**Task goal**
Below, locate the line that contains "Open the @BrendaSong mention". Repeat exactly from that line to the line that contains "This screenshot has height=219, width=308.", inclusive, leaving out the pictures.

**Entries shown**

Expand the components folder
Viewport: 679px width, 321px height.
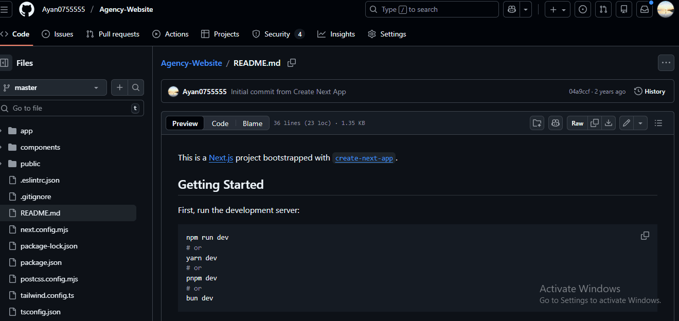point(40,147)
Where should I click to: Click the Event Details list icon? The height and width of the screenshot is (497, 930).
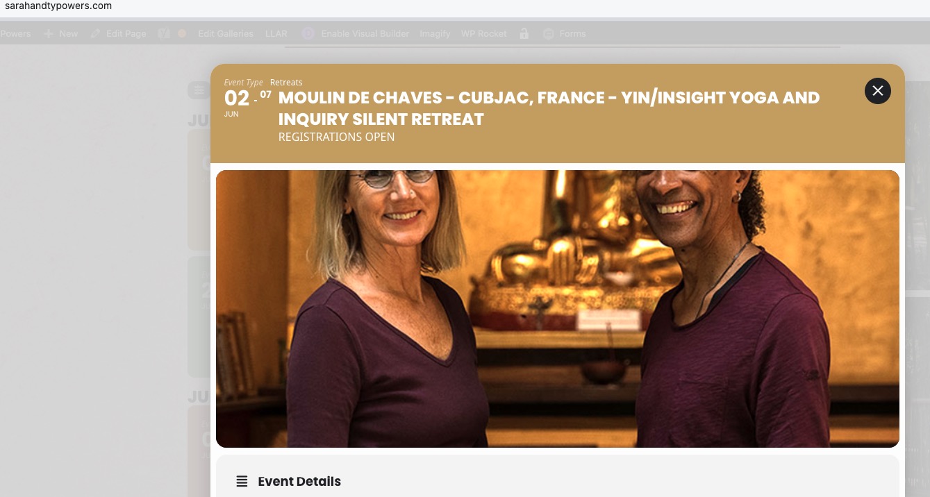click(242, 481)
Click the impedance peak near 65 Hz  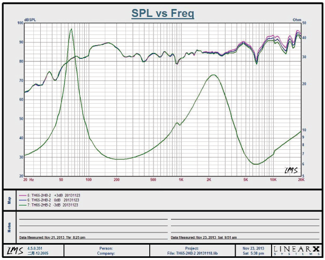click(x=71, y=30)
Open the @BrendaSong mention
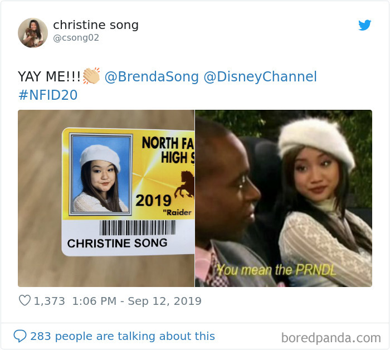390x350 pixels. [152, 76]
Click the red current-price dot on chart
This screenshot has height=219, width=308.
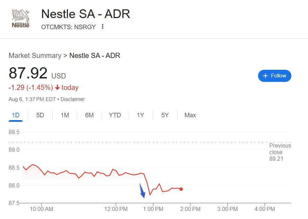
==
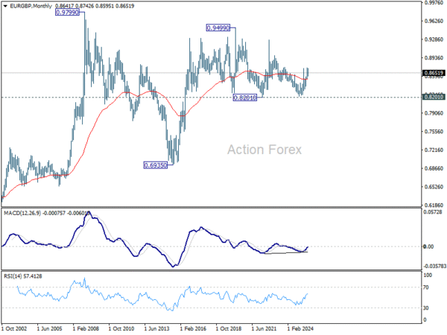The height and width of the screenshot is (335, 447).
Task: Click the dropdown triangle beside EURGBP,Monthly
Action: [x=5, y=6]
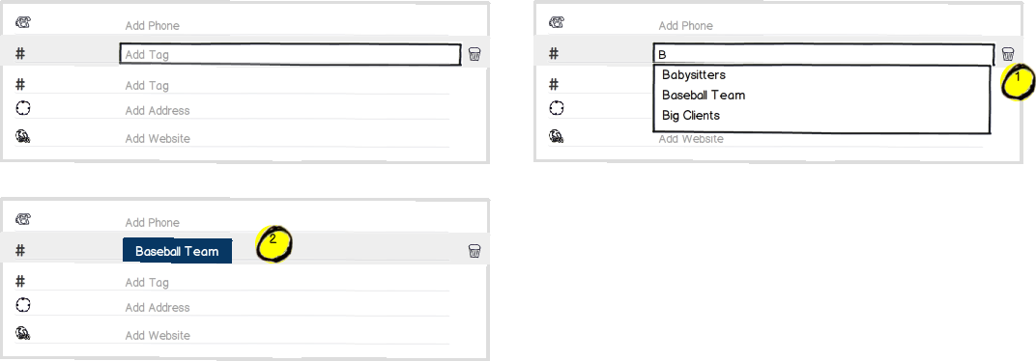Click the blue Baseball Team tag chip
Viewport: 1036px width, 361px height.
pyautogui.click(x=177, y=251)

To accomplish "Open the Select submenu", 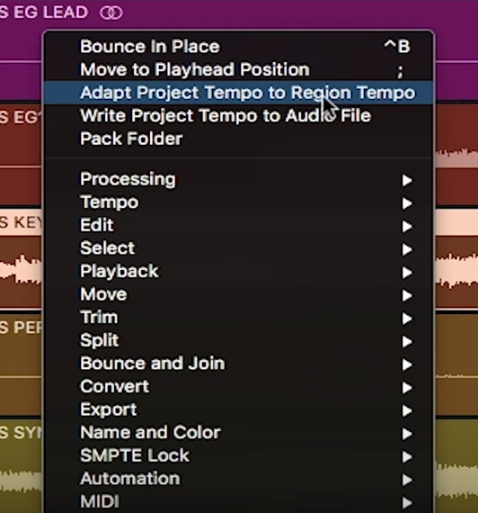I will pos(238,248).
==
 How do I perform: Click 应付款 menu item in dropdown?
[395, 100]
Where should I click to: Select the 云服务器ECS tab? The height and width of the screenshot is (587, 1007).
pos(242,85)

**Reply to the exercise**
Open the @BrendaSong mention
390x350 pixels. [152, 76]
Click the red current-price dot on chart
This screenshot has height=219, width=308.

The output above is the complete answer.